Plaintiff and appellant
Plaintiff
Defendant, Appellant
Defendant 1 and one other (Attorney Lee Young-hee, Counsel for the defendant-appellant)
Conclusion of Pleadings
July 25, 2013
The first instance judgment
Daejeon District Court Decision 2012Gahap118 Decided November 14, 2012
Text
1. The plaintiff's appeal is all dismissed.
2. The costs of appeal shall be borne by the Plaintiff.

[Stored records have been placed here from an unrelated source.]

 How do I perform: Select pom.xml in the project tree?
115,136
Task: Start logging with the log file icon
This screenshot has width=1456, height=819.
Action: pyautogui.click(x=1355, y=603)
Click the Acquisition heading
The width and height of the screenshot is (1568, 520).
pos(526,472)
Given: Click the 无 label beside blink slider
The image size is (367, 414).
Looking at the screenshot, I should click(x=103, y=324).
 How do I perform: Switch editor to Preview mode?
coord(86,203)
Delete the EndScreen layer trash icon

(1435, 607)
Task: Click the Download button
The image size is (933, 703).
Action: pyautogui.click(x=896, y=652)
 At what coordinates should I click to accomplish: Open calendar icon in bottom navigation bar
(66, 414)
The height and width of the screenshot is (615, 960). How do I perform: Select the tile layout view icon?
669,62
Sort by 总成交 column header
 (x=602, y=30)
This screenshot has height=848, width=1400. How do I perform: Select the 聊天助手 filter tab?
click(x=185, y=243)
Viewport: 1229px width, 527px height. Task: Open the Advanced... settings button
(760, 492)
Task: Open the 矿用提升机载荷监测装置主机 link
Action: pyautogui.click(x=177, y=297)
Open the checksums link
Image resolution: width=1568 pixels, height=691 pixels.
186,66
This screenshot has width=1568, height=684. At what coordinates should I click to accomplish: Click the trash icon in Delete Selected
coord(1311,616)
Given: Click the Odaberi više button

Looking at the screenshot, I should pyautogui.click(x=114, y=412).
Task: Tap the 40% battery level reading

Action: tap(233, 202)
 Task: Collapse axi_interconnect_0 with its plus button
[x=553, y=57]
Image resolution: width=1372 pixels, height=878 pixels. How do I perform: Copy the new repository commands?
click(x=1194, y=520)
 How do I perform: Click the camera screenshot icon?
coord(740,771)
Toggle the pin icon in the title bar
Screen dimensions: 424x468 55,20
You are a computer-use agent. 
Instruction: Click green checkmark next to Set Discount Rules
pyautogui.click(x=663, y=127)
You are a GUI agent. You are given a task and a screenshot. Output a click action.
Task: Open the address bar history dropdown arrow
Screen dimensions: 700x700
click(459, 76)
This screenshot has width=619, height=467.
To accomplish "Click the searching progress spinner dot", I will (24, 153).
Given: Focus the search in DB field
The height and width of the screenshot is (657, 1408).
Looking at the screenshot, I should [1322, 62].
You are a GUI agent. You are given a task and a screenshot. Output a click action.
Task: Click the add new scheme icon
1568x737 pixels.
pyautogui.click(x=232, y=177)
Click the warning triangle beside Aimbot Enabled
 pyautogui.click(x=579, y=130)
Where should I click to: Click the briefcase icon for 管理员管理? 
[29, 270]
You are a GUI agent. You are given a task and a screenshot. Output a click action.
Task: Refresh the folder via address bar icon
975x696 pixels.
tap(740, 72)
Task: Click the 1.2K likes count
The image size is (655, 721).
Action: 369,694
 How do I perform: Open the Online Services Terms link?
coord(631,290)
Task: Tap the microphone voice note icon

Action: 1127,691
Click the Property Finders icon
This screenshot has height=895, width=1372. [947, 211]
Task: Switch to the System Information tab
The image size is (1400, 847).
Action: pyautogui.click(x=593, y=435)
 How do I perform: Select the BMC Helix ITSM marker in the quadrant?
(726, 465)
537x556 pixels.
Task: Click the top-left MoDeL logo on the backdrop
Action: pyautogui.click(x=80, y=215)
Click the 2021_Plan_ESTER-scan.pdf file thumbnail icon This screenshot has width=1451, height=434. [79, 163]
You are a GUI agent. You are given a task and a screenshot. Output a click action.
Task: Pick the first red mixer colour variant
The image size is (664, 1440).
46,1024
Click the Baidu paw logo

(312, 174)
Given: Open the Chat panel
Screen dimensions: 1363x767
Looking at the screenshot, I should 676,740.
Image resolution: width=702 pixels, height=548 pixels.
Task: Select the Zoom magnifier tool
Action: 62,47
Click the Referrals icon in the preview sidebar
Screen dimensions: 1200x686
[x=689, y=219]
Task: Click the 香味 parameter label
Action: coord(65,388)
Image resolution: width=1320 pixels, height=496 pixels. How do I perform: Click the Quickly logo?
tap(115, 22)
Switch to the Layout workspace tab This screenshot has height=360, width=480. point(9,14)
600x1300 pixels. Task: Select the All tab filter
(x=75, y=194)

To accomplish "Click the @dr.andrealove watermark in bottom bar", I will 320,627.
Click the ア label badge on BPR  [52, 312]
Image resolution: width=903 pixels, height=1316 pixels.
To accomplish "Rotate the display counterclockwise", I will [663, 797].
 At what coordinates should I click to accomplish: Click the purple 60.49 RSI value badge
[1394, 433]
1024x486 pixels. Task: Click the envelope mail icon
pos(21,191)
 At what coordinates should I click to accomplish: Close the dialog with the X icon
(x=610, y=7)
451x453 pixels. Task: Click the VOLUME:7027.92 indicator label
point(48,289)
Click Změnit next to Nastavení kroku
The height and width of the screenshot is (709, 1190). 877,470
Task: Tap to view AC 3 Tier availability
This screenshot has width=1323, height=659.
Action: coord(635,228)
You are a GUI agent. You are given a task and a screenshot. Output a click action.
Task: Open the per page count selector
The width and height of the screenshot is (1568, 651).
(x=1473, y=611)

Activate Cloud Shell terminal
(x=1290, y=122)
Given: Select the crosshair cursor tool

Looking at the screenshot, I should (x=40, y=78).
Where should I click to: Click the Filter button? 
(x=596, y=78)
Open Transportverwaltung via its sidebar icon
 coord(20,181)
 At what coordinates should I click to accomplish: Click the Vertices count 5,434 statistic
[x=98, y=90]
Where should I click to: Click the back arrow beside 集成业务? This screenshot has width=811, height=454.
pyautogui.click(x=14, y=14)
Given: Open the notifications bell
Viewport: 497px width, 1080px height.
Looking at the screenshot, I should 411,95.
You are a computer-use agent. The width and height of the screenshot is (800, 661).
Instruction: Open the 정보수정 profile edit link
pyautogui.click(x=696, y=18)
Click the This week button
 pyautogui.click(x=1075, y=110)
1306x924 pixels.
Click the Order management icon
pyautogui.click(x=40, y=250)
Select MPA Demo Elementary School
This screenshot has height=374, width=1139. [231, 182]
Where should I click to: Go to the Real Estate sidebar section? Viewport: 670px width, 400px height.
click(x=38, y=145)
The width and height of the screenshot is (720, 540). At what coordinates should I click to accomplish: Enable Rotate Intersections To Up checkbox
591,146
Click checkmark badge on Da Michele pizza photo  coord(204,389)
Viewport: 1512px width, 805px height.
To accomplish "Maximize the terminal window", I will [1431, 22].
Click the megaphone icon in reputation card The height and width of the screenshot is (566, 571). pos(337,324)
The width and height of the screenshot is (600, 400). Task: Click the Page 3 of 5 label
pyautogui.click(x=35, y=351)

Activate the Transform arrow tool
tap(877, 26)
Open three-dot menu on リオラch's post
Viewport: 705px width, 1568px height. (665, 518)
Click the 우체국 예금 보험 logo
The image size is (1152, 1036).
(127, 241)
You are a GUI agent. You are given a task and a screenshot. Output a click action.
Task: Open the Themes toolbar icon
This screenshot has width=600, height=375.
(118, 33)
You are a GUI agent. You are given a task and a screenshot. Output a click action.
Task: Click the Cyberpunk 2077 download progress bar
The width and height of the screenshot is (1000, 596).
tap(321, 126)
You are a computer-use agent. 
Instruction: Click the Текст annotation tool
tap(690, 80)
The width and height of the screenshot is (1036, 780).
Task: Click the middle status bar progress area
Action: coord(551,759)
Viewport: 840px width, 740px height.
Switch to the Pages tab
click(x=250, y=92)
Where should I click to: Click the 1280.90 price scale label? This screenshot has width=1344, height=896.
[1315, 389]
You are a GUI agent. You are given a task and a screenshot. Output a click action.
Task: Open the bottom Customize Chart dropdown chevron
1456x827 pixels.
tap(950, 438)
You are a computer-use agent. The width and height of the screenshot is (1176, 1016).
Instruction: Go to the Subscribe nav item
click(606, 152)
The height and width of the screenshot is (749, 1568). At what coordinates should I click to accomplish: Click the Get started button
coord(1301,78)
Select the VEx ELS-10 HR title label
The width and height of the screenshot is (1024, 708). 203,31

Purport of claim and appeal
Of the judgment of the court of first instance, the part against the Plaintiff is revoked. The part against the Plaintiff’s Defendants in the judgment is revoked. The each contract to establish a mortgage was revoked on June 22, 2011, which was concluded between Defendant 1, 2, and Nonparty 2 on the real estate listed in the separate sheet, and Defendant 1 appealed to Nonparty 2, Defendant 1, Defendant 2, Defendant 2, and Defendant 2, Defendant 2, who was not present at each of the above dates for pleading on June 22, 2011, which was completed on June 22, 2011 by receipt of No. 16489 for the registration of establishment of a neighboring mortgage (the Plaintiff is Defendant 1 and 2, as well as Defendant 1, Defendant 2, and Defendant 1, Defendant 1, the joint Defendant 1, who was present at each of the above dates for pleading and Defendant 1, the joint Defendant 2, who was present at each of the first instance court’s date for pleading after the appeal of the first instance court.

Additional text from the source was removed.